Are we astray in the green wilderness? The idea is far from pleasant.
Happily a youthful native came trotting along, and of him we inquired
our way. The boy looked at us, and shook his head. We repeated the
question, still the same shy puzzled look. A proffer of a shilling,
however, quickened his apprehension, and returning with us a few paces,
he pointed out a hill-road striking up through the moor. On asking the
distance, he seemed put out for a moment, and then muttered, in his
difficult English, "Four mile." Nothing more could be procured
in the way of information; so off went little Bare-legs, richer than
ever he had been in his life, at a long swinging trot, which seemed his
natural pace, and which, I suppose, he could sustain from sunrise to
sunset To this hillroad we now addressed ourselves.
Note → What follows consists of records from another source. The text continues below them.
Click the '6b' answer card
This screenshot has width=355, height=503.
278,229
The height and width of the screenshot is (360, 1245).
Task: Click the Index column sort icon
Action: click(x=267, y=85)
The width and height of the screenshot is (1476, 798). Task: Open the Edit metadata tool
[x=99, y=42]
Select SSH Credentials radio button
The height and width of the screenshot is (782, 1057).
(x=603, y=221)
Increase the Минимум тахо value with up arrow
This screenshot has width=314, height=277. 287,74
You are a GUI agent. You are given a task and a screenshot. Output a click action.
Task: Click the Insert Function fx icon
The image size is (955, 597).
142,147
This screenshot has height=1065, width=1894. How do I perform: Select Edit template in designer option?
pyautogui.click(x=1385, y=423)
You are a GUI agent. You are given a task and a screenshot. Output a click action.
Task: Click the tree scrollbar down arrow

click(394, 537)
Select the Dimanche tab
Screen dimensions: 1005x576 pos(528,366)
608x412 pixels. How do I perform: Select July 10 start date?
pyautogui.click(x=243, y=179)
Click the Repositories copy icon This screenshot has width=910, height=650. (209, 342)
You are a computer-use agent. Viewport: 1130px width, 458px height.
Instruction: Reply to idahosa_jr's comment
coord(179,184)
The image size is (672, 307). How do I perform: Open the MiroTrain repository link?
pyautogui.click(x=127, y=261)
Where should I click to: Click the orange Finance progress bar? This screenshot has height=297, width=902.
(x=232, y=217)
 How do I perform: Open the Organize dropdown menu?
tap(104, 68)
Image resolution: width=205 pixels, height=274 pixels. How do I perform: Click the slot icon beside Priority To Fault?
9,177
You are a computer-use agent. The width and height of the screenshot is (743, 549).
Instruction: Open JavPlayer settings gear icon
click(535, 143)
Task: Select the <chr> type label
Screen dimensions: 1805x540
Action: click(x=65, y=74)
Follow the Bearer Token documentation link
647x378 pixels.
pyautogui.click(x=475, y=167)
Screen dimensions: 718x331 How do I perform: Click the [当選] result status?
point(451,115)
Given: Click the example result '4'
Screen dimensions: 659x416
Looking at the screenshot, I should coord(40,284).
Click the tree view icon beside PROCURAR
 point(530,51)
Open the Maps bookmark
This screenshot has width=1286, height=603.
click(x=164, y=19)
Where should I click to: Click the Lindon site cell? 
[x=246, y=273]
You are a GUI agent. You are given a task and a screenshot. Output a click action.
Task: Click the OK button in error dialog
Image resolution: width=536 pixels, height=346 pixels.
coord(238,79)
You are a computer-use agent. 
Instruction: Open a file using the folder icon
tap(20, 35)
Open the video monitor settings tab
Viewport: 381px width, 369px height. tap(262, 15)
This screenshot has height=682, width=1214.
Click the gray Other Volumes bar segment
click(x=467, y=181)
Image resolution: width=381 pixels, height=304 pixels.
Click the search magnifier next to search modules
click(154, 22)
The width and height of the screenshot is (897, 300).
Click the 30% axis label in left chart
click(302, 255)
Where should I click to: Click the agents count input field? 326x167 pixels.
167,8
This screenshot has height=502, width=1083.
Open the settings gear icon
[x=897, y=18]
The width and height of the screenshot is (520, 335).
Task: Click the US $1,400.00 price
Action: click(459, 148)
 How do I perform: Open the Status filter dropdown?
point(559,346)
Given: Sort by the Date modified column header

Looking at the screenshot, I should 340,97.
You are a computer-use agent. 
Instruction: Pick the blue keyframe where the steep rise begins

It was sunset now.
Up we went through the purple moor, and in a short time sighted a
crimson tarn, bordered with long black rushes, and as we approached, a
duck burst from its face on "squattering" wings, shaking the
splendour into widening circles. Just then two girls came on the road
with peats in their laps: anxious for information, we paused—they, shy
as heath-hens, darted past, and, when fifty yards’ distant, wheeled
suddenly round, and burst into shrieks of laughter, repeated and
re-repeated. In no laughing mood we pursued our way. The road now began
to dip, and we entered a glen plentifully covered with birchwood, a
stream keeping us company from the tarn above. The sun was now down, and
objects at a distance began to grow uncertain in the evening mist. The
horrible idea that we had lost our way, and were doomed to encamp on the
heather, grew upon us. On! on! We had walked six miles since our
encounter with the false Bare-legs. Suddenly we heard a dog bark; that
was a sign of humanity, and our spirits rose. Then we saw a troop of
horses galloping along the bottom of the glen. Better and better. "Twas
an honest ghost, Horatio!" All at once we heard the sound of
voices, and Fellowes declared he saw something moving on the road. The
next moment M’Ian and a couple of shepherds started out of the gloom.
At sight of them our hearts burned within us, like a newly-poked fire.
Sincere was the greeting, immense the shaking of hands; and the story of
our adventures kept us merry till we reached the house.
Of our doughty deeds at
supper I will not sing, nor state how the toddy-jugs were drained.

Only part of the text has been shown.